第4話 角

「お、おい、これどうするんだよ」


「どうって…」


ボスとブラシは事務所で慌てふためく。


「セイタが知ったら怒るぜ…」


「そんな事言われたって…だって勝手に」


「勝手にって、ボスの不注意で角が引っかかったんだろ!全く、気軽に肩車なんかするから!!」


メグルの角が折れたのだ。根本からポックリ。いや、実際のところ折れたと言うか、落ちたと言うか。身長2メートル近くあるボスがメグルを肩に乗せたらどうなるかなんて、考えたら容易い事。キャッキャと喜ぶメグルの反応に気を良くしたボスは、軽くピョンピョン飛び跳ね始め、仕舞いには天井にメグルの角がぶつかり、そのままゴロンと落ちてしまったのだ。

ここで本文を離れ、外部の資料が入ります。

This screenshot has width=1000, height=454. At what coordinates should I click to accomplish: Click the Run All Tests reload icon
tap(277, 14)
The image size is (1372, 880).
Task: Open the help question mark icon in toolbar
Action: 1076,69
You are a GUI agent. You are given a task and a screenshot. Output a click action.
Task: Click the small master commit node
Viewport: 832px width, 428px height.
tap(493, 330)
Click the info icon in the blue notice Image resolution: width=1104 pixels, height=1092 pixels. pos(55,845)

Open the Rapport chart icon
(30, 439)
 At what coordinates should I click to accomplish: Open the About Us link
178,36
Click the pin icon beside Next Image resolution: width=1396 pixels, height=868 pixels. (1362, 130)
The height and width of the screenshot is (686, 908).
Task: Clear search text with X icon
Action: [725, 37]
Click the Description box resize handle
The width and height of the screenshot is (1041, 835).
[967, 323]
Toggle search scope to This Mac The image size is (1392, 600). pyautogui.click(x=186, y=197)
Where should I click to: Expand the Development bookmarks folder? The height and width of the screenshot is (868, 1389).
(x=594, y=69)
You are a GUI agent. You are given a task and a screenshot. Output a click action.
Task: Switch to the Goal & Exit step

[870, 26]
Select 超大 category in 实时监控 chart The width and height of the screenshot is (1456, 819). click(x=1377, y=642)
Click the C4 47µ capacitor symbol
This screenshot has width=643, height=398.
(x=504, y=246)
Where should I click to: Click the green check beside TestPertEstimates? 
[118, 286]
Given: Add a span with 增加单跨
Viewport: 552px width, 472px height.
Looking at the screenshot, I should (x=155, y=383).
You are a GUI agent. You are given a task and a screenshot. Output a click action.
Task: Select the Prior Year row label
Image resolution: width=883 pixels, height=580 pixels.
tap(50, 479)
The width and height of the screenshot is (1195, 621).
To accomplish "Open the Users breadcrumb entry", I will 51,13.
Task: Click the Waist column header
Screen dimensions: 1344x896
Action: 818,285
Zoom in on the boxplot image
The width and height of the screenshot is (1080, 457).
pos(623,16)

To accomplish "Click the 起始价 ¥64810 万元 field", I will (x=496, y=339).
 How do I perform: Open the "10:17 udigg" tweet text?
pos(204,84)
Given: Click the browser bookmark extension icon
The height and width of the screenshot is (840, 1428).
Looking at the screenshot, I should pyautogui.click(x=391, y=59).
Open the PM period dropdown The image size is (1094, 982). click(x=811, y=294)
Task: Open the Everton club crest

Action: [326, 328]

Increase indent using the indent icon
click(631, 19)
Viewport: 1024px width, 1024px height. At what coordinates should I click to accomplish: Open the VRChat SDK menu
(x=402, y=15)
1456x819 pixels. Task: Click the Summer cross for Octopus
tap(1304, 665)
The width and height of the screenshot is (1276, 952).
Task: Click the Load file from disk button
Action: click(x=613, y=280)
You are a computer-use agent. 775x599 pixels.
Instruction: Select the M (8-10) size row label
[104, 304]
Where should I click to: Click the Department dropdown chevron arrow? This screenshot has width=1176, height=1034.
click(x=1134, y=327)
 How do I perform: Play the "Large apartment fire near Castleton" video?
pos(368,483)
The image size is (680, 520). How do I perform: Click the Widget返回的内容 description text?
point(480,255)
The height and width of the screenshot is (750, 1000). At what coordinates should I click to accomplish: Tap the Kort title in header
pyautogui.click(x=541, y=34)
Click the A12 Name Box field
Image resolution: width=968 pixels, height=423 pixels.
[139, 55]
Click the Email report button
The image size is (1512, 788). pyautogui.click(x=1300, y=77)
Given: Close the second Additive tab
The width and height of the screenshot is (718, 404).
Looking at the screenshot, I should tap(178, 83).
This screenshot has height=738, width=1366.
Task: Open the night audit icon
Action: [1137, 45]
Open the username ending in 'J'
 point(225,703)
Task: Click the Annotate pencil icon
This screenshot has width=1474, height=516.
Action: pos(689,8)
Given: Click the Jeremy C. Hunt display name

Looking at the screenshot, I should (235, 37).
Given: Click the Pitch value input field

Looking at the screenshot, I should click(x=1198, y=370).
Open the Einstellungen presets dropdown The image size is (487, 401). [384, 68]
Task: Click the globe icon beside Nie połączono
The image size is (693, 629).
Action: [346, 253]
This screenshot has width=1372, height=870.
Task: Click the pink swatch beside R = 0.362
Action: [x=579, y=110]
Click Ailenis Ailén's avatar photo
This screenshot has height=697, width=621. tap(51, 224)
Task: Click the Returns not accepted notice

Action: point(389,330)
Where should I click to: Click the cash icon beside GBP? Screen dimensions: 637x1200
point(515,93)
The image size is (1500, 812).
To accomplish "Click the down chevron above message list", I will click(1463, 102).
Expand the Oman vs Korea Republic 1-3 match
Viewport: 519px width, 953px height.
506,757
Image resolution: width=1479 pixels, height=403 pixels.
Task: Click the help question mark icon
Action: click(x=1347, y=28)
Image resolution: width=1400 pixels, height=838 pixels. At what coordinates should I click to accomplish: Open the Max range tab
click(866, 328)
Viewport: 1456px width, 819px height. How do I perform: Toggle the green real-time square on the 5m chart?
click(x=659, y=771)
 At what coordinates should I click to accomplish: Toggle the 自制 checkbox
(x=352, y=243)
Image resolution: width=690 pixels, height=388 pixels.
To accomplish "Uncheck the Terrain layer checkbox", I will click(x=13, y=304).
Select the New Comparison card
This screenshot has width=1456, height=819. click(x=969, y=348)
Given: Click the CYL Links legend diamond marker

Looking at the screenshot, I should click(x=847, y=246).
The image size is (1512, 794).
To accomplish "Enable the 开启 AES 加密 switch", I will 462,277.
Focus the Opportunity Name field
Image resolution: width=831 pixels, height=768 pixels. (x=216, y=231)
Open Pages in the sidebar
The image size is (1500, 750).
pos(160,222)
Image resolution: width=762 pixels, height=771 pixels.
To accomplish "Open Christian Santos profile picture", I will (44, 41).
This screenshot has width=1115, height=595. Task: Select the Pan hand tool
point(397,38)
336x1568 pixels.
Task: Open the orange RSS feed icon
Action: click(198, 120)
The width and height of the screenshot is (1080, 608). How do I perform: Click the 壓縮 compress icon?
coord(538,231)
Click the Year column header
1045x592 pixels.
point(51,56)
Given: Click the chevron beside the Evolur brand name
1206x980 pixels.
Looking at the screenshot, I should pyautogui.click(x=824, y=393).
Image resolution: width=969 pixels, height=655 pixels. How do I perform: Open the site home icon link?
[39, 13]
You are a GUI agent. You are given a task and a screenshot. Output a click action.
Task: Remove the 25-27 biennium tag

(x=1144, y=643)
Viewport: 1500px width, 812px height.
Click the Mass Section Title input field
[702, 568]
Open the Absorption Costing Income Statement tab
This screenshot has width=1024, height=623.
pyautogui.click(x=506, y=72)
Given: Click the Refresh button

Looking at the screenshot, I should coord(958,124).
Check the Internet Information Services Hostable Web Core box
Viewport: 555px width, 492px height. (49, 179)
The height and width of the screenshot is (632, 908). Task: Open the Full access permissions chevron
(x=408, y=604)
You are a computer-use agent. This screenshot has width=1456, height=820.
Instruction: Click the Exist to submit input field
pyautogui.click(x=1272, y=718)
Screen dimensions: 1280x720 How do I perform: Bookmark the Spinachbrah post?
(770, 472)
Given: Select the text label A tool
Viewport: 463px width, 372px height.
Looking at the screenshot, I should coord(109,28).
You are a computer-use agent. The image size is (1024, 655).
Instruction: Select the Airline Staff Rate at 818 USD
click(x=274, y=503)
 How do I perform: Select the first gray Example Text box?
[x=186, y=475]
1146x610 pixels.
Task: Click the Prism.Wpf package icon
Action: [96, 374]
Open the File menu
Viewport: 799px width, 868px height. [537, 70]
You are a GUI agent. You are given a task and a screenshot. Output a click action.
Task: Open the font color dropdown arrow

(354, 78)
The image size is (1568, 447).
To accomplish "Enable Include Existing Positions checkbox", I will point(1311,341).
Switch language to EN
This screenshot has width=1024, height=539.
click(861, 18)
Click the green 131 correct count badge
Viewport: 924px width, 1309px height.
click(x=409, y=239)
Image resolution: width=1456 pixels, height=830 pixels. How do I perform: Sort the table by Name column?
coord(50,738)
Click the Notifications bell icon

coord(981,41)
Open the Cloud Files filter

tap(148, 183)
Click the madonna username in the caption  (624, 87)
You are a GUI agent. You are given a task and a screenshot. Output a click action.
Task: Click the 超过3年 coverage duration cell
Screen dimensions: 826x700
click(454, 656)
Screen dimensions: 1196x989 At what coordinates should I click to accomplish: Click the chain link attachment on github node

「うーん…フィオのところの、いちまるだっけ?食べるかな?」


「バカな事言ってねぇで、早くメグルの手当してやれよ」


あと、フィオのペットはいちごうだ。相変わらず適当な事ばかり考えるボスは、メグルから落ちた角をまじまじと見つめる。当の本人、メグルはというと、頭から流れる血をウマウマと舐めとっていた。別に痛みは無いみたいだが、これを見たらセイタが怒ることは確じ—


ドアがガチャと開く。


「ただいまー……」


ボス。その手には角。側には血だらけのメグル。

空気はサッと凍りついた。



「す、すみません」


ボスはソファーの上で正座をさせられていた。いや、というより、正座しか許されないこの雰囲気に、ボスは臆し、自らその体勢でいることにしたのだ。セイタは腕を組み、ブラシとボスを冷ややかな視線で見下す。セイタの隣には額に包帯を巻いたメグル。彼女はペリペリと蜜柑の皮を剥くのに夢中みたいだ。


「で、角が取れたと?」


「いやー…なんて言うか、まあ、元々グラグラしてたんだよね!ね、ブラシ?」


「はあ!?俺に振るなよ!しらねぇよ、そんな事。人間のガキの歯じゃないんだから!」


「あ、それ!そうだよ、それ!ちょうど生え変わりの時期だったのさ。自然現象だから、セイタもそんな怒らないで」


いつの間にかボスは調子良く、ソファに正しく座り直す。だが、そんなので納得するセイタではない。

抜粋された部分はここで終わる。